(WHAT NEEDS TO BE DONE): Pick out all lines of the entries that include the word "Total" and copy them.

[Extracted data entries]
+===+

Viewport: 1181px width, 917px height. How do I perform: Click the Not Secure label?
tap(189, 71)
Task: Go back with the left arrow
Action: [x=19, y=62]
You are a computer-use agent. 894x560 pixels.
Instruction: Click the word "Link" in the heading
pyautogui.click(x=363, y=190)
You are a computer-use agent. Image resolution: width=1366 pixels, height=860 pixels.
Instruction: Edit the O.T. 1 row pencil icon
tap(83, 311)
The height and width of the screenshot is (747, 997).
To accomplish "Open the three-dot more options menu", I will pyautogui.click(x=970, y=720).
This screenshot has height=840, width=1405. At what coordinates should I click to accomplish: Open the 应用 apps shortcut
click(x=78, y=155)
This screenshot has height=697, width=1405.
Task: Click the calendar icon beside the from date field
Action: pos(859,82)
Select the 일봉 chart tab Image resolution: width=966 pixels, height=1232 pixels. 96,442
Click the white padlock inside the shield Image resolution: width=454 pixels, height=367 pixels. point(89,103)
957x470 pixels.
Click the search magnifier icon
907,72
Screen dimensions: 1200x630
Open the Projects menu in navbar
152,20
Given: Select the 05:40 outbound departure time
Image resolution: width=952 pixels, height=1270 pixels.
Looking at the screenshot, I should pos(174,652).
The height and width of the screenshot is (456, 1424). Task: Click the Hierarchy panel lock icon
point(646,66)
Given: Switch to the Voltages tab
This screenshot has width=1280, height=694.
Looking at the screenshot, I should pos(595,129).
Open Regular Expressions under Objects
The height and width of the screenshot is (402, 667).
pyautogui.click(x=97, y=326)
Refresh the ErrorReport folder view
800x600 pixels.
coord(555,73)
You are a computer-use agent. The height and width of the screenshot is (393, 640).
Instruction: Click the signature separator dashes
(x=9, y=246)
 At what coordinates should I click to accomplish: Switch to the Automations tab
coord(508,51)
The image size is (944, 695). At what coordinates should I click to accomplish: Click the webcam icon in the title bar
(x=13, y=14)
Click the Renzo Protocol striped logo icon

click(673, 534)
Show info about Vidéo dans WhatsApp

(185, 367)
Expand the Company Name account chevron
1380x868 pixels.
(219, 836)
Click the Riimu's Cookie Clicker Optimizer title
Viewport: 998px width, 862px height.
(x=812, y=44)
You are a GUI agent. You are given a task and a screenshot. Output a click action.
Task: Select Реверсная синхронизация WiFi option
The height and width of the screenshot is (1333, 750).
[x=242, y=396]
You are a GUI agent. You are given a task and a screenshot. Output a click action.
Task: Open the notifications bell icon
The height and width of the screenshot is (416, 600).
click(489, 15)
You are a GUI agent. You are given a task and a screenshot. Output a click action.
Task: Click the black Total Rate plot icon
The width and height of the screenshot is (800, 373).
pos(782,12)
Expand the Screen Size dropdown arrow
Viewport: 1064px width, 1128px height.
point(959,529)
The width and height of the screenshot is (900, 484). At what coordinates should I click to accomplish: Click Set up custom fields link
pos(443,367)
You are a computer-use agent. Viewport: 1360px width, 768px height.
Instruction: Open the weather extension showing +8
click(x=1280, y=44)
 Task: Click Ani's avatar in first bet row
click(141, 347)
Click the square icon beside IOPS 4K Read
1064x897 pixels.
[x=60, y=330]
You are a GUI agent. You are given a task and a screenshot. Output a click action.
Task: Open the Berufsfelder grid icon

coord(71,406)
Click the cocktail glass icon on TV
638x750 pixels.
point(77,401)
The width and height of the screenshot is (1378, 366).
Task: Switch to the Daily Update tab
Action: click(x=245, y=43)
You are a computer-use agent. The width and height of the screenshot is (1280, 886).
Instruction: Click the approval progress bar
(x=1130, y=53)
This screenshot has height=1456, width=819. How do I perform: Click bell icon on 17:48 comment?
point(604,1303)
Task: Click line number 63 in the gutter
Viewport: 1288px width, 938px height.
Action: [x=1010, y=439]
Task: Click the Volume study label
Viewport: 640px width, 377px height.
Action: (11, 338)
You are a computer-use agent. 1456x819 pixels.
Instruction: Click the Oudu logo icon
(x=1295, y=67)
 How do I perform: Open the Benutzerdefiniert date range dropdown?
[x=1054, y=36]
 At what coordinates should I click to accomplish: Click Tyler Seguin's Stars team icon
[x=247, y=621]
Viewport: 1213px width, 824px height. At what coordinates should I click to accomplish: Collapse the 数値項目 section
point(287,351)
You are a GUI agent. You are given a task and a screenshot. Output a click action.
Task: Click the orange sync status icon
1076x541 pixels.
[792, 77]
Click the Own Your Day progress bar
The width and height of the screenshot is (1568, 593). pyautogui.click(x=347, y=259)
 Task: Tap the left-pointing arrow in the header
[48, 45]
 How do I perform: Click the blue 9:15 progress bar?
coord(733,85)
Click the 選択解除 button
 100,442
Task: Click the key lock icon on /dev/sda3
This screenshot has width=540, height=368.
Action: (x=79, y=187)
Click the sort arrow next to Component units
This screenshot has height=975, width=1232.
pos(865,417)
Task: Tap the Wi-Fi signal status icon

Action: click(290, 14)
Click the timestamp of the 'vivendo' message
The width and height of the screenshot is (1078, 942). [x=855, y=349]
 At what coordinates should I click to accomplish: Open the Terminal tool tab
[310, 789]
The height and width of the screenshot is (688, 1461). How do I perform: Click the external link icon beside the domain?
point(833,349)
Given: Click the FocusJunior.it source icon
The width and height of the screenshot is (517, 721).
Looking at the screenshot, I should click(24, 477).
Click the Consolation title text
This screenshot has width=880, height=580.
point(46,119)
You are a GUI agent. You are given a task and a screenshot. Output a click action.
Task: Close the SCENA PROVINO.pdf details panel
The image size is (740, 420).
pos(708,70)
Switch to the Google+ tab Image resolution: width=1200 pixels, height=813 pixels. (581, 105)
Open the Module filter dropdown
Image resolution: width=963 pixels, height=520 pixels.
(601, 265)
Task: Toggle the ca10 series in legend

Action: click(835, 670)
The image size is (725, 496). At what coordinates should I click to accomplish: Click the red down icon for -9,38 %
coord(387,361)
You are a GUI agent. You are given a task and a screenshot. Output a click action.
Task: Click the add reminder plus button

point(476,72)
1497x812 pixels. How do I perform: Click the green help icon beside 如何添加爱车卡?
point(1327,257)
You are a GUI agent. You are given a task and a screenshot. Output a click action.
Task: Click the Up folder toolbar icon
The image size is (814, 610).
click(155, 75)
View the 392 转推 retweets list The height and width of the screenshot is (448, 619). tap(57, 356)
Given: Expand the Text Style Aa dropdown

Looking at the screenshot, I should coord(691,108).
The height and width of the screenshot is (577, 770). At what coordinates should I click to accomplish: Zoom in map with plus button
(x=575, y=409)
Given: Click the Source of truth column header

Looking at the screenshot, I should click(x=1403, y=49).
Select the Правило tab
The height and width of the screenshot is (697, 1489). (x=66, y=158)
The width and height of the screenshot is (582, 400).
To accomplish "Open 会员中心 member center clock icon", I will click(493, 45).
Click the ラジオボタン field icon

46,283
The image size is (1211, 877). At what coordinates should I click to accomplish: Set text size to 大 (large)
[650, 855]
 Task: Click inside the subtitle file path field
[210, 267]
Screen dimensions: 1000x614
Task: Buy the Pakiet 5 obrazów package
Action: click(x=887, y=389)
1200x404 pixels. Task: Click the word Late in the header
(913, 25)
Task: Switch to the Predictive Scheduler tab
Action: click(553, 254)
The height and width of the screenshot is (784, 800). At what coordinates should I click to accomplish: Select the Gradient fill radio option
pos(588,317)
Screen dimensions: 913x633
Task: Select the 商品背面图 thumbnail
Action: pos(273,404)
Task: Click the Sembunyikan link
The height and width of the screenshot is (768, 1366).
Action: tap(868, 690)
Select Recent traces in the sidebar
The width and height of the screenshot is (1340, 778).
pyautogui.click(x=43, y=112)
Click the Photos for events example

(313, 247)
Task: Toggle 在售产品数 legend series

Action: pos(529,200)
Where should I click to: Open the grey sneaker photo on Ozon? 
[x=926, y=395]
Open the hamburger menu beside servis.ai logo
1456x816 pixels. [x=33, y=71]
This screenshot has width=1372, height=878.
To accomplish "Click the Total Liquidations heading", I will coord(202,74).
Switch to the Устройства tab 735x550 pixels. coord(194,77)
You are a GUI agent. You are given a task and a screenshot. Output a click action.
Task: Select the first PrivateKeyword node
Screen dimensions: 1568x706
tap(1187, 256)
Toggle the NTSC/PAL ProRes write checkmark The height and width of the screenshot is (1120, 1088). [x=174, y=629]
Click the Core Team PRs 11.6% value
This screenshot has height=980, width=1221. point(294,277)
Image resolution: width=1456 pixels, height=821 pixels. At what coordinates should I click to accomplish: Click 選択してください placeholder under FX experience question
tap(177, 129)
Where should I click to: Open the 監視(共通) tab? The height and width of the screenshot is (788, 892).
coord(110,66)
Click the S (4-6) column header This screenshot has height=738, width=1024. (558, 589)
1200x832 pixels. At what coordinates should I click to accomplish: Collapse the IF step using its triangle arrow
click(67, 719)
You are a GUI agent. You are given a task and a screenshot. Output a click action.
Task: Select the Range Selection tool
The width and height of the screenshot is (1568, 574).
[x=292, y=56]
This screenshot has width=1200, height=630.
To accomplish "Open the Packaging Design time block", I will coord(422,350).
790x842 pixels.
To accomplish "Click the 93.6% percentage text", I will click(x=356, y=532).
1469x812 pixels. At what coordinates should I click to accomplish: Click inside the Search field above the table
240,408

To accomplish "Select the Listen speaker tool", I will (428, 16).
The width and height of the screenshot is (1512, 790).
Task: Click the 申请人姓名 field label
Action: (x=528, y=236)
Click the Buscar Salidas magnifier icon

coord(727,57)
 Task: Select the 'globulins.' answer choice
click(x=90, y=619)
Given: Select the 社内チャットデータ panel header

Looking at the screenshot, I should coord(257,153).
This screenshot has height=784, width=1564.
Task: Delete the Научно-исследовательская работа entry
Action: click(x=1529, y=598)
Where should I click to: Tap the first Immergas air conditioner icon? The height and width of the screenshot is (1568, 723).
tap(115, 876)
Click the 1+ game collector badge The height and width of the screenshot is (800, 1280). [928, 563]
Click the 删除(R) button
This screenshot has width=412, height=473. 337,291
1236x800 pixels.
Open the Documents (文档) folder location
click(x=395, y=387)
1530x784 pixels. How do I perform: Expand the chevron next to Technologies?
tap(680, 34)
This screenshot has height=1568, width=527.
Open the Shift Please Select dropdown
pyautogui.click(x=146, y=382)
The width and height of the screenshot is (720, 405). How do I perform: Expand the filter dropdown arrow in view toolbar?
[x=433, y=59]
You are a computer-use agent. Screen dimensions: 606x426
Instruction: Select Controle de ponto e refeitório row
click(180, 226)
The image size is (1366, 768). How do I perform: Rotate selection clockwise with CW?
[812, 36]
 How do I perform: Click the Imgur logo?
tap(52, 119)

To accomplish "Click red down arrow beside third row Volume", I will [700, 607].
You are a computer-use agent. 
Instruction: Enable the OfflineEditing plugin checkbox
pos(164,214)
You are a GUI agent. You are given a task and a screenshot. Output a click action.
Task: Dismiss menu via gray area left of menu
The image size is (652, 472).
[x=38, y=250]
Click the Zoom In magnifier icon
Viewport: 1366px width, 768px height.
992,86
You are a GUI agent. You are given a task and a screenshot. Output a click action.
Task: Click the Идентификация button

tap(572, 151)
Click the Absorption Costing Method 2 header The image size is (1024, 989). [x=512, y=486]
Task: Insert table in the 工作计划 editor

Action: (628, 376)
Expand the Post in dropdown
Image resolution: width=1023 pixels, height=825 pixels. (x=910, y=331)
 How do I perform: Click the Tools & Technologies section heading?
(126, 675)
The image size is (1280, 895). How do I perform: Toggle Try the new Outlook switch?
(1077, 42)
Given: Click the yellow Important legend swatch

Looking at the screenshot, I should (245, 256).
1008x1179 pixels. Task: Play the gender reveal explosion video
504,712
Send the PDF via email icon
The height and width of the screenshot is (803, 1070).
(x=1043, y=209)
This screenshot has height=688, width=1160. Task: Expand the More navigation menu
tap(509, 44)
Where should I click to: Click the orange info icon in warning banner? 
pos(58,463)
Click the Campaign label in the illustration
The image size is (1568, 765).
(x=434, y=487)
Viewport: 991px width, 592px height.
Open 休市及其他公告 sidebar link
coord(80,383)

+===+

(OUTPUT):
Task: Click the black Total Rate plot icon
To accomplish "Click the Total Liquidations heading", I will coord(202,74).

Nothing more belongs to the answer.